サクヤの姿が一瞬で変わったかと思うと、その手には大きな断ち鋏が握られていた。サクヤは固有結界を纏いながらもそれを自在に操っている。
「さぁ、僕の服を脱がせてみてはいかがかな?」
そう言うと彼は李小蓮に向かって突進していく。
「はっ!」
小蓮は拳で応戦するが、サクヤはそれを難なくかわす。
「当たらなければ意味はないということなのだ」
そのまま彼は高速で移動しながら、小蓮に切りつけていく。サクヤの動きはまるで重力を感じさせない。
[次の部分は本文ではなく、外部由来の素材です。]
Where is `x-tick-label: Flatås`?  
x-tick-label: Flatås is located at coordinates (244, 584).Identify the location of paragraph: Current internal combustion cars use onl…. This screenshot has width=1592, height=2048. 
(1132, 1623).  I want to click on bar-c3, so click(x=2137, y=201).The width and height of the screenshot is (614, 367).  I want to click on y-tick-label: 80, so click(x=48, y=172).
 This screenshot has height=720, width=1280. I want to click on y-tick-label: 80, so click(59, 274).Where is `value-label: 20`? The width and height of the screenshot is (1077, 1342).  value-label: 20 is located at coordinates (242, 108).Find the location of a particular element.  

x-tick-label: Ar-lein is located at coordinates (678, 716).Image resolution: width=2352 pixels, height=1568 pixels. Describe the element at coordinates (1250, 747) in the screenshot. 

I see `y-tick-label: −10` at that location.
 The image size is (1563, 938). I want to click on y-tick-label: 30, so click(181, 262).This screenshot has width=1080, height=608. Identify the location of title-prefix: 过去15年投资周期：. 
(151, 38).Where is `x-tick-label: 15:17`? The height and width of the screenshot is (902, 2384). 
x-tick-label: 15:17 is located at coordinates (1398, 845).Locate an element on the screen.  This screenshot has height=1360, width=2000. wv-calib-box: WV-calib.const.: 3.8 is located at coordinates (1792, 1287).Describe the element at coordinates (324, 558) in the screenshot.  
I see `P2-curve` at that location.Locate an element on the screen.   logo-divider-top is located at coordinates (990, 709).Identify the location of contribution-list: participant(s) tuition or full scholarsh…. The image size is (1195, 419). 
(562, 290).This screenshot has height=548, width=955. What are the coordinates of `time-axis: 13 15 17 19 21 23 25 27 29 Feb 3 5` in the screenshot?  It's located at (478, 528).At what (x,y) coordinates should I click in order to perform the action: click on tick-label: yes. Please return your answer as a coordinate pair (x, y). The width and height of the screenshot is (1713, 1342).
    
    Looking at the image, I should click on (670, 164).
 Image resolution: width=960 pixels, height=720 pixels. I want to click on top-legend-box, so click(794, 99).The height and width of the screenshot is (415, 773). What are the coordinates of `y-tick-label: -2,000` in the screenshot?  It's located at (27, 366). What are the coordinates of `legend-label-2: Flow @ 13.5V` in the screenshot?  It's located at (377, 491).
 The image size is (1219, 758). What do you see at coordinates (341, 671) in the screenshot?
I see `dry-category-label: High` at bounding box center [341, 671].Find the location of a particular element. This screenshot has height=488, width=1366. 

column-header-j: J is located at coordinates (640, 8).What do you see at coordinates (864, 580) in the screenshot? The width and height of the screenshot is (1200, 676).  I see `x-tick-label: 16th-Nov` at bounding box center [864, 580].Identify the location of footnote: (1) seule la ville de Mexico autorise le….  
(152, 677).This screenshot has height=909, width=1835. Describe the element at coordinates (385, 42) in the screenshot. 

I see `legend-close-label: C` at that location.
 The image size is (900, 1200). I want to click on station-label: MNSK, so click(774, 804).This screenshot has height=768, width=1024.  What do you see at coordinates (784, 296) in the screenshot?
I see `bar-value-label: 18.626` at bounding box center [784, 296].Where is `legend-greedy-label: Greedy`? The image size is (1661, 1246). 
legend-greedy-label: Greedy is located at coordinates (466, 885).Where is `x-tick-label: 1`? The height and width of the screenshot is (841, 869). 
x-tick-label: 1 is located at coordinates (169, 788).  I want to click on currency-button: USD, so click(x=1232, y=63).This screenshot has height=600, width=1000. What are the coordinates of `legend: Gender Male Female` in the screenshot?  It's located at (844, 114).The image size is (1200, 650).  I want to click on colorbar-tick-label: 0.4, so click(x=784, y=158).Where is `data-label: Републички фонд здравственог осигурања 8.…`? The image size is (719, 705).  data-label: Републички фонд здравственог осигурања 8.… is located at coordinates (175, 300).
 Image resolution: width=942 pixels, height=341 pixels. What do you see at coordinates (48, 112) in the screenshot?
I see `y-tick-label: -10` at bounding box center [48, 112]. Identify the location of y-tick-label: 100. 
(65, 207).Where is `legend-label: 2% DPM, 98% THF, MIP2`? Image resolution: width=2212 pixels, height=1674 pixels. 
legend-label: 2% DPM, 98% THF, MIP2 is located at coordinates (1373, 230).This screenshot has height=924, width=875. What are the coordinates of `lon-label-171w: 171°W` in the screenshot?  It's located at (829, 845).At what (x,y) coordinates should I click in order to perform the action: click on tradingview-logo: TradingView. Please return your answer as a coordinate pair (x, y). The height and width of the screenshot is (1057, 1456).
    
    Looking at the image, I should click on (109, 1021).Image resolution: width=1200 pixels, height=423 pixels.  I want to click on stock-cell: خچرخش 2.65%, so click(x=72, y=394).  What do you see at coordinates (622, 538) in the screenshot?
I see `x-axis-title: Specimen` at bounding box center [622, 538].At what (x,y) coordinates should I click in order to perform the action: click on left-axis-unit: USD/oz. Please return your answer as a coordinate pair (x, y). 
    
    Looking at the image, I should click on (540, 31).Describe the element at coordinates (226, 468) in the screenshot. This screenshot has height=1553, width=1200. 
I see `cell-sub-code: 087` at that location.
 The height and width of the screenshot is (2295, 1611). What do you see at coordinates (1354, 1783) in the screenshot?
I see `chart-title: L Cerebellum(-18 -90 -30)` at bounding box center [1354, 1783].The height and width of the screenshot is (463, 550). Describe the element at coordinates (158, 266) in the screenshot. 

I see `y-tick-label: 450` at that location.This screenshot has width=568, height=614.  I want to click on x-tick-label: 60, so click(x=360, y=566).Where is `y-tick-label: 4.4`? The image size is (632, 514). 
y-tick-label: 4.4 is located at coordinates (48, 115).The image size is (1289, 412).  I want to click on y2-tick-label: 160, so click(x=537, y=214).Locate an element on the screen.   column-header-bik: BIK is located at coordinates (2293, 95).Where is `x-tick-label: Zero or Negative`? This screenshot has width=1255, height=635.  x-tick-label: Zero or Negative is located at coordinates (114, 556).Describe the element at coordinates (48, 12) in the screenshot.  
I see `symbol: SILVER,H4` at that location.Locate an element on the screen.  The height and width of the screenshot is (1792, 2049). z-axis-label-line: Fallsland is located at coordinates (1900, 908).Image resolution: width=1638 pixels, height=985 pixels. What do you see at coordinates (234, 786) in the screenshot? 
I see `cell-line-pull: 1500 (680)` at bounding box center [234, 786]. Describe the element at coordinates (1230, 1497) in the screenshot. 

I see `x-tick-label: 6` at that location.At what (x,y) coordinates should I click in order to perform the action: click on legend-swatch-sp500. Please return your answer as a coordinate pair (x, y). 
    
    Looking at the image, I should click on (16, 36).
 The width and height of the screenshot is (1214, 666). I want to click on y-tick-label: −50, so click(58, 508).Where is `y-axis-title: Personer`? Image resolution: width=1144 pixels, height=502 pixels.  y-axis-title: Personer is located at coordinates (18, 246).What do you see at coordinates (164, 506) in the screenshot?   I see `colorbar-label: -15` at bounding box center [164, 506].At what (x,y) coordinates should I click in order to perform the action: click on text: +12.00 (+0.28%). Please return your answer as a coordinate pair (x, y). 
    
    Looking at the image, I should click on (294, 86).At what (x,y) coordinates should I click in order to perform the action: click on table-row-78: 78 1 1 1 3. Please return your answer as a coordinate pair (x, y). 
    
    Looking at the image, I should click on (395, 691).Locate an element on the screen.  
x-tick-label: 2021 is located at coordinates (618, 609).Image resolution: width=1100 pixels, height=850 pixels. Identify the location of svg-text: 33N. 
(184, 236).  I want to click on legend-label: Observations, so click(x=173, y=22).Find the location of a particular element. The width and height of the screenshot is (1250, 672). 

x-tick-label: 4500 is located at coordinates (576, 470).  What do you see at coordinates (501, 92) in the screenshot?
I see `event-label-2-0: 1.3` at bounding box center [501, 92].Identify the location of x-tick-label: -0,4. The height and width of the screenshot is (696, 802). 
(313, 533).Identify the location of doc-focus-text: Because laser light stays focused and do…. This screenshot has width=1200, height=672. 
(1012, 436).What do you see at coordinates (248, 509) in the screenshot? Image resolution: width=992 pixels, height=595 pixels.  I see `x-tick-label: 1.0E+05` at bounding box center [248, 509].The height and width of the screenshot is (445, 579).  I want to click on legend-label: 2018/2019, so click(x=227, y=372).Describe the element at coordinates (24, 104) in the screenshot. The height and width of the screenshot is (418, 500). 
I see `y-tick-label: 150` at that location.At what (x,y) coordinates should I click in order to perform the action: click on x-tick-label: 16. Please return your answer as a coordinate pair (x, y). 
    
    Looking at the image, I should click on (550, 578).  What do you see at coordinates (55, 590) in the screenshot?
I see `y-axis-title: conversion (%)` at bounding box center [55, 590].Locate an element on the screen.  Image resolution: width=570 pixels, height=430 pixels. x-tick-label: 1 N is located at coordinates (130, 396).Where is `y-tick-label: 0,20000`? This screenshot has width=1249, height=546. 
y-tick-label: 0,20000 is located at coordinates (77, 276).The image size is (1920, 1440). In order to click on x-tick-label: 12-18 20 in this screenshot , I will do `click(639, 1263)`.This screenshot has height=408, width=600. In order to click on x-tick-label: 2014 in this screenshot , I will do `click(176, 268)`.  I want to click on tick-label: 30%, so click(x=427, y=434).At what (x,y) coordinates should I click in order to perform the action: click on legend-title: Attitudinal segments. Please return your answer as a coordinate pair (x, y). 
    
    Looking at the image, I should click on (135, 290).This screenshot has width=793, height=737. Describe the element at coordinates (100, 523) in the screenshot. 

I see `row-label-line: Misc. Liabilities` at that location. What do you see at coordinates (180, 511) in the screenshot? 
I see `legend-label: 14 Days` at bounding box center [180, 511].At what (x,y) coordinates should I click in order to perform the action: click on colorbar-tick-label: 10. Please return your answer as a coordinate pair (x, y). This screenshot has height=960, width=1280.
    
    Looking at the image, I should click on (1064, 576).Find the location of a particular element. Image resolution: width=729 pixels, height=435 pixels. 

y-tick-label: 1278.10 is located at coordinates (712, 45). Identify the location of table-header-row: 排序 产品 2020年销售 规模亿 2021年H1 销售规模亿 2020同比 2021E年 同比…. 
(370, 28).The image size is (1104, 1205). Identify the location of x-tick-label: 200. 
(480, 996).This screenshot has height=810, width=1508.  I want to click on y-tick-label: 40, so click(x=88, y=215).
その動きについていけず、一方的にダメージを受ける小蓮。
「くそ、なんだこいつ……」
一方的な戦いになっているが、サクヤは焦った様子もなく、余裕たっぷりに笑う。
「ほら、僕の服はまだ着れるぞ?脱がせられるものなら脱がしてみるが良い」
それに対して小蓮は無言でサクヤに接近して殴りかかる。
「君のパンチは軽すぎる。そんなんじゃ僕の服を破けないよ」
「うるさい」小蓮は苛立ったように呟いた。その後もサクヤは攻撃をかわしながら、挑発を続ける。
「君じゃ僕の服は脱がせられない」
「黙れ」
「僕が怖いかい?」
「……怖がってなんかない」
「僕が憎いだろう?」
「……」
その言葉にカッとなったのか、今までよりもさらに激しく、素早い連打でサクヤに襲い掛かる。サクヤはその全てを簡単に避けた。
「僕は、君の味方だ」
「お前は敵だよ」
「いいや、違うね」サクヤは言った。「君は、僕と同じ目をしている」
その瞬間、サクヤは右手を軽く振るい、小蓮の腹部を思いっきり殴る。彼女は後ろに吹き飛び、地面を転がる。サクヤは追撃せず、彼女を見下ろしている。
「ぐっ、がはぁ……」
「どうした、もう終わりか」サクヤはそう言って彼女の方へ一歩踏み出す。
「来るな」
「ふむ、では僕も質問しよう。君に足りないものは何だと思う?」サクヤは首を傾げて尋ねる。
「……」小蓮は答えない。
「それは、愛さ」サクヤは歌うような口調で言う。